The SAGE Encyclopedia of Surveillance, Security, and Privacy
Author :
Publisher : SAGE Publications
Total Pages : 1249
Release :
ISBN-10 : 9781483359939
ISBN-13 : 148335993X
Rating : 4/5 (39 Downloads)

In all levels of social structure, from the personal to the political to the economic to the judicial, The SAGE Encyclopedia of Surveillance, Security and Privacy uncovers and explains how surveillance has come to be an integral part of how our contemporary society operates worldwide.

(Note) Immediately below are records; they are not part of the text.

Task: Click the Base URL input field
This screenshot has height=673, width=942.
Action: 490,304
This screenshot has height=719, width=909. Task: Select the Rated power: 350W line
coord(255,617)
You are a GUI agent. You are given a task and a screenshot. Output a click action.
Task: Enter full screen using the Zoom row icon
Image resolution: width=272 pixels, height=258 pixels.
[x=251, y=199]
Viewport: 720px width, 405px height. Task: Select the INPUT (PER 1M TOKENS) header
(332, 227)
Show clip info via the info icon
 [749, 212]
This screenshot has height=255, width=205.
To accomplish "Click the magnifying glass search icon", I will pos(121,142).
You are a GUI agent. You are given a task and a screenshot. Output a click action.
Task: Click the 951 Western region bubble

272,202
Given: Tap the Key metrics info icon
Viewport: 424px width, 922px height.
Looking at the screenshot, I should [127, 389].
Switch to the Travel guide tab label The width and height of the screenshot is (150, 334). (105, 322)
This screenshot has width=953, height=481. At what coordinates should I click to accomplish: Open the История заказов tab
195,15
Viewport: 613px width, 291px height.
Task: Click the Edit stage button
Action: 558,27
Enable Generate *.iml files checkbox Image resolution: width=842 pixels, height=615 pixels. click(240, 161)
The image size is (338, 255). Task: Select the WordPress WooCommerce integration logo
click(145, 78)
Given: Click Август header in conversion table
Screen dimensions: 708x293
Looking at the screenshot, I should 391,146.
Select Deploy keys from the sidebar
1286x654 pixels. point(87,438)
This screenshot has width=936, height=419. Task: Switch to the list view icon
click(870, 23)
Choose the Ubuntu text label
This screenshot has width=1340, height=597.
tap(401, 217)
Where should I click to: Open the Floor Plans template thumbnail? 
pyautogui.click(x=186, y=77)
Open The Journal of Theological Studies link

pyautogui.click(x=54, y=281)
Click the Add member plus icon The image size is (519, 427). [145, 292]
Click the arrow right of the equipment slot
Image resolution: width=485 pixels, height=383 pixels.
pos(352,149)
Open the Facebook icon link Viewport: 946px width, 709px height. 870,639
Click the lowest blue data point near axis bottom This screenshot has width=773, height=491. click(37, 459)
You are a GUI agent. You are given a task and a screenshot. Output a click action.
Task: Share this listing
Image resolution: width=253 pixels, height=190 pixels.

Mapping Transatlantic Security Relations

Mapping Transatlantic Security Relations
Author :
Publisher : Routledge
Total Pages : 307
Release :
ISBN-10 : 9781136964008
ISBN-13 : 1136964002
Rating : 4/5 (08 Downloads)

This book examines how legal, political, and rights discourses, security policies and practices migrate and translate across the North Atlantic. The complex relationship between liberty and security has been fundamentally recast and contested in liberal democracies since the start of the 'global war on terror'. In addition to recognizing new agencies, political pressures, and new sensitivities to difference, it is important that not to over-state the novelty of the post-9/11 era: the war on terror simply made possible the intensification, expansion, or strengthening of policies already in existence, or simply enabled the shutting down of debate. Working from a common theoretical frame, if different disciplines, these chapters present policy-oriented analyses of the actual practices of security, policing, and law in the European Union and Canada. They focus on questions of risk and exception, state sovereignty and governance, liberty and rights, law and transparency, policing and security. In particular, the essays are concerned with charting how policies, practices, and ideas migrate between Canada, the EU and its member states. By taking ‘field’ approach to the study of security practices, the volume is not constrained by national case study or the solipsistic debates within subfields and bridges legal, political, and sociological analysis. It will be of much interest to students of critical security studies, sociology, law, global governance and IR in general. Mark B. Salter is Associate Professor at the School of Political Studies, University of Ottawa.

Surveillance in America

Surveillance in America
Author :
Publisher : ABC-CLIO
Total Pages : 0
Release :
ISBN-10 : 9781440840548
ISBN-13 : 1440840547
Rating : 4/5 (48 Downloads)

"Government surveillance as an issue exploded into modern consciousness with the revelations that Edward Snowden made about the activities of the National Security Agency in 2013. But government surveillance is actually an old issue with a long and tangled history reaching back through generations. The competing interests involved in government surveillance create deeply opposing tensions that never seem to get fully resolved or go away. Government wants to surveil in secrecy to protect home and country, and those being governed for their part want to be safe and protected. But individuals also want to have autonomy, privacy, and freedom from unfair intrusions or other abuses of government power. The nuanced and long-term interaction of this push and pull between the government's legitimate desire for surveillance and legitimate desire expressed by individuals and society as a whole for civil liberties and autonomy run deeply though America's history, laws, actions, and policies of government surveillance"--Provided by publisher.